§ **Exercise prompt**
When you transcribe the records that follow, reproduce each line exactly as given.

----------------

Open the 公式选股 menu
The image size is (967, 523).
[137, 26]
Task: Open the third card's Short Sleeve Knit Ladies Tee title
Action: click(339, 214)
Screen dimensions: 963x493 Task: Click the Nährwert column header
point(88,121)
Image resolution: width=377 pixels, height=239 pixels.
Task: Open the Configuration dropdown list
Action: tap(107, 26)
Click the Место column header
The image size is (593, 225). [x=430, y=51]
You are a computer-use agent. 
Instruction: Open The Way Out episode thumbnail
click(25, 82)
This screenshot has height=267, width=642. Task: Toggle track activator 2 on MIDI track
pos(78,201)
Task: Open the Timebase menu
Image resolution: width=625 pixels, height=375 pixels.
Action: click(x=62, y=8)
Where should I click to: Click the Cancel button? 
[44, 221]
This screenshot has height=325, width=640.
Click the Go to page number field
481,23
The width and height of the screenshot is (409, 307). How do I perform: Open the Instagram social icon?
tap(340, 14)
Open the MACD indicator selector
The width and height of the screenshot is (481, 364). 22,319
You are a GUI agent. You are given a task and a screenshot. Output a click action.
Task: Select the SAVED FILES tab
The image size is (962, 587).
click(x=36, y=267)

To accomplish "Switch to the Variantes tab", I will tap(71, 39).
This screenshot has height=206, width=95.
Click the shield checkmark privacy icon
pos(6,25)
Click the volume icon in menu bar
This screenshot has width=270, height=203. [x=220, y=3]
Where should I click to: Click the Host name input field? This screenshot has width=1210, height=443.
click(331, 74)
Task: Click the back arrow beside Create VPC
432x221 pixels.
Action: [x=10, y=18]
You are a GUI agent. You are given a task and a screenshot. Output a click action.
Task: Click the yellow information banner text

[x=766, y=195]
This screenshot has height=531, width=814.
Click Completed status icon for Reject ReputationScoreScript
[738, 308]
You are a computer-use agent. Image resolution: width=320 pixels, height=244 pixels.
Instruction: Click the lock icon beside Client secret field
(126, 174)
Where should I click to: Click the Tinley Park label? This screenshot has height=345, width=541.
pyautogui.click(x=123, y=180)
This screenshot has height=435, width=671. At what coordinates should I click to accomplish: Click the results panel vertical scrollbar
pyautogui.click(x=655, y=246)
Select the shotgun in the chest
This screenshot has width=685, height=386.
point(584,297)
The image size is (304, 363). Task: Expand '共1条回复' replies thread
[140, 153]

----------------

§ **Answer space**
Open the 公式选股 menu
The image size is (967, 523).
[137, 26]
Task: Open the third card's Short Sleeve Knit Ladies Tee title
Action: click(339, 214)
Screen dimensions: 963x493 Task: Click the Nährwert column header
point(88,121)
Image resolution: width=377 pixels, height=239 pixels.
Task: Open the Configuration dropdown list
Action: tap(107, 26)
Click the Место column header
The image size is (593, 225). [x=430, y=51]
You are a computer-use agent. 
Instruction: Open The Way Out episode thumbnail
click(25, 82)
This screenshot has height=267, width=642. Task: Toggle track activator 2 on MIDI track
pos(78,201)
Task: Open the Timebase menu
Image resolution: width=625 pixels, height=375 pixels.
Action: click(x=62, y=8)
Where should I click to: Click the Cancel button? 
[44, 221]
This screenshot has height=325, width=640.
Click the Go to page number field
481,23
The width and height of the screenshot is (409, 307). How do I perform: Open the Instagram social icon?
tap(340, 14)
Open the MACD indicator selector
The width and height of the screenshot is (481, 364). 22,319
You are a GUI agent. You are given a task and a screenshot. Output a click action.
Task: Select the SAVED FILES tab
The image size is (962, 587).
click(x=36, y=267)

To accomplish "Switch to the Variantes tab", I will tap(71, 39).
This screenshot has height=206, width=95.
Click the shield checkmark privacy icon
pos(6,25)
Click the volume icon in menu bar
This screenshot has width=270, height=203. [x=220, y=3]
Where should I click to: Click the Host name input field? This screenshot has width=1210, height=443.
click(331, 74)
Task: Click the back arrow beside Create VPC
432x221 pixels.
Action: [x=10, y=18]
You are a GUI agent. You are given a task and a screenshot. Output a click action.
Task: Click the yellow information banner text

[x=766, y=195]
This screenshot has height=531, width=814.
Click Completed status icon for Reject ReputationScoreScript
[738, 308]
You are a computer-use agent. Image resolution: width=320 pixels, height=244 pixels.
Instruction: Click the lock icon beside Client secret field
(126, 174)
Where should I click to: Click the Tinley Park label? This screenshot has height=345, width=541.
pyautogui.click(x=123, y=180)
This screenshot has height=435, width=671. At what coordinates should I click to accomplish: Click the results panel vertical scrollbar
pyautogui.click(x=655, y=246)
Select the shotgun in the chest
This screenshot has width=685, height=386.
point(584,297)
The image size is (304, 363). Task: Expand '共1条回复' replies thread
[140, 153]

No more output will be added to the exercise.